A Point-to-Site (P2S) VPN gateway helps in the creation of a secure connection to Azure Virtual Network from a Remote Location. Point-to-Site VPN connections are useful when we have fewer clients, who want to connect to the Azure VNet from a remote location, like telecommuting from home or a conference.
Point-to-Site connections do not require a VPN device or a public-facing IP address. P2S uses the following protocol –
- OpenVPN, an SSL/TLS based VPN protocol – Can be used to connect from Android, iOS (versions 11.0 and above), Linux and Mac devices (OSX versions 10.13 and above).
- Secure Socket Tunneling Protocol (SSTP) – Can penetrate firewalls. SSTP is only supported on Windows devices.
- IKEv2 VPN – Can be used to connect from Mac devices (OSX versions 10.11 and above).
Gateway SKU Support for P2S VPN
Aggregate Throughput Benchmark is based on the total of multiple tunnels aggregated from a single gateway.
Apart from the Basic SKU, all other available SKUs, like – VpnGw1, VpnGw2, and VpnGw3 are supported for VPN gateways, which use the Resource Manager only.
Steps to create Point-to-Site VPN
- Create a Virtual Network
- Create Subnet(s) for Virtual Machines
- Create Virtual Machine(s) within the subnet in step 2 above
- Create a GatewaySubnet within the Virtual Network
- Create a Virtual Network Gateway after Step 3 above is complete
- Create the Root VPN Certificate
- Download and install Windows 10 SDK (if you do not have the makecert utility).

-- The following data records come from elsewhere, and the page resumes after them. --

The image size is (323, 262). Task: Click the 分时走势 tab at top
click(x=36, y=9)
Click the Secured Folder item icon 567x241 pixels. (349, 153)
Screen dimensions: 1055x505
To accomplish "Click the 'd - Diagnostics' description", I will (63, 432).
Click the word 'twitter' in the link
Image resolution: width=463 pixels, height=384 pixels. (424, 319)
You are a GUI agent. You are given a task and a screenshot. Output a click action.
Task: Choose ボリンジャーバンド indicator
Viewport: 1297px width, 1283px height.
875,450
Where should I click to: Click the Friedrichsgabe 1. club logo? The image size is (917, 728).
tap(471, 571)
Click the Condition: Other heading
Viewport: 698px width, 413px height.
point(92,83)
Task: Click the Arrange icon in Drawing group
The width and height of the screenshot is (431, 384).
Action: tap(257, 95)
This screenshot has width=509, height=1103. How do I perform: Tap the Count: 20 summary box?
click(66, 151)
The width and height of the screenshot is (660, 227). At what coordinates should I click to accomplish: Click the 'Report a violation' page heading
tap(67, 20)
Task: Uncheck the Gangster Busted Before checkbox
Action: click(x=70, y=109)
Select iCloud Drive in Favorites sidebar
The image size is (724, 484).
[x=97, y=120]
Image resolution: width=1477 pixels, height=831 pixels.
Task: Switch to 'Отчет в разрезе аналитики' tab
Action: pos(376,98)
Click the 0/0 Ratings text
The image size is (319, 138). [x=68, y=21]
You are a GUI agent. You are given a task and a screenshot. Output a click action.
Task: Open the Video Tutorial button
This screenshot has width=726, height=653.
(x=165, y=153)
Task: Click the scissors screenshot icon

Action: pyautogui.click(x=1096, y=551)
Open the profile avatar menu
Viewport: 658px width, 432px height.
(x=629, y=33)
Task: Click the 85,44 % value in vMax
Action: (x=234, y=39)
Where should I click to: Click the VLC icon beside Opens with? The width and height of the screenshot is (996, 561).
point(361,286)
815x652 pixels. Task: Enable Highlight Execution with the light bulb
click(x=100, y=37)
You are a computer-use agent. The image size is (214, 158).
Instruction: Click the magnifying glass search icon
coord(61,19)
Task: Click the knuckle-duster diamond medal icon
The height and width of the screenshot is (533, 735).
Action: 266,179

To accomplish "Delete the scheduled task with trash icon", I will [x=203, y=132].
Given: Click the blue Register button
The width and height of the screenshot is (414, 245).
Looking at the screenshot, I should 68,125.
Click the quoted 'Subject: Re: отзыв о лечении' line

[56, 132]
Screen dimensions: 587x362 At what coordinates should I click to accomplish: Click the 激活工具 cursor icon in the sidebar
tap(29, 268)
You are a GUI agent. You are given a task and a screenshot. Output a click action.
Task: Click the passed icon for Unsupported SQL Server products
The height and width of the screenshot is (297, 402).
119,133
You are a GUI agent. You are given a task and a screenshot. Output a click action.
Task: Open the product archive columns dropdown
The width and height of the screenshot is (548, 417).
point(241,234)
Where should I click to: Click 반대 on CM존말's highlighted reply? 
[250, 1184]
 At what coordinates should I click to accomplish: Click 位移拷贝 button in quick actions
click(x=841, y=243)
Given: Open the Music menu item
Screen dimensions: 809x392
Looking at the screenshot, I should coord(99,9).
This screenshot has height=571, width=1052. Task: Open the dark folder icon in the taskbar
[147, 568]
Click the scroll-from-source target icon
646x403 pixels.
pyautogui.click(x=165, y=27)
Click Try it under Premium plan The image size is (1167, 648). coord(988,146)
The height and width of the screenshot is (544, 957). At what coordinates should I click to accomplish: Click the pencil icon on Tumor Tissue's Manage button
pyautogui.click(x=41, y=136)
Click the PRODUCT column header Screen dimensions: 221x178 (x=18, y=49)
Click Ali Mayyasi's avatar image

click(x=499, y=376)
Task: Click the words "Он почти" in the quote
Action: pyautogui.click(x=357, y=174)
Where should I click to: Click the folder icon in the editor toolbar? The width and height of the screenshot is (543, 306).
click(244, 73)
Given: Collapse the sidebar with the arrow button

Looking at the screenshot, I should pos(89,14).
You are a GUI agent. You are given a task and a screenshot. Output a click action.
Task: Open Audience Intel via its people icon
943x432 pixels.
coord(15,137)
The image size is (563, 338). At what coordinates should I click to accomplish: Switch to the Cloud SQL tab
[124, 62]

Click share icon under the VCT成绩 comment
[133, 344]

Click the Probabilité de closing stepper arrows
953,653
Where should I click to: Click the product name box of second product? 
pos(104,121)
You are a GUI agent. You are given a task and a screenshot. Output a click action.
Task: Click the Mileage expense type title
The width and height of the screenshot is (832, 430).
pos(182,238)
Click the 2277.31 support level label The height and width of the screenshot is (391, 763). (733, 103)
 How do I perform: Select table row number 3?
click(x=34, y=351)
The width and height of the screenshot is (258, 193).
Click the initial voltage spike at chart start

- Go to Directory – C:\Program Files (x86)\Windows Kits\10\bin\x86 (This path might slightly differ)
- Run Command – makecert -sky exchange -r -n “CN=<NameofVpnRootCert>” -pe -a sha1 -len 2048 -ss My “<NameofVpnRootCert>”
- Open Certificate Manager (certmgr.msc), locate the certificate created above inside “Personal/Certificates” and export the certificate to BASE64 without the password
- Open the Base64 certificate in step above in Notepad++ or Notepad, and put everything in a single line by deleting the carriage return. This is done because the VPN Gateway created in Step 5 above needs the certificate in a single line.
- Create the Client Certificate
- Run Command – makecert.exe -n “CN=<NameofVpnClientCert>” -pe -sky exchange -m 96 -ss My -in “<NameofVpnRootCert>” -is my -a sha1
- Open Certificate Manager (certmgr.msc), locate the client certificate created above inside “Personal/Certificates” and export the certificate as PFX with the password. This certificate is to be distributed to all the clients, who will be connecting to Azure VNets
- Configure Root Certificate on Gateway created in Step 5 above
- Download VPN Software after the certificate has been validated by Azure and highlights the download button
The VPN software downloaded after Step 8 above can be distributed along with the client certificate (PFX) to all clients who wish to connect to Azure VMs. Install the client certificate and VPN Software.
You can now connect to the VPN from the network connections. After the VPN is connected, you can connect to the virtual machine(s) created in Step 3 above using it’s private ip address.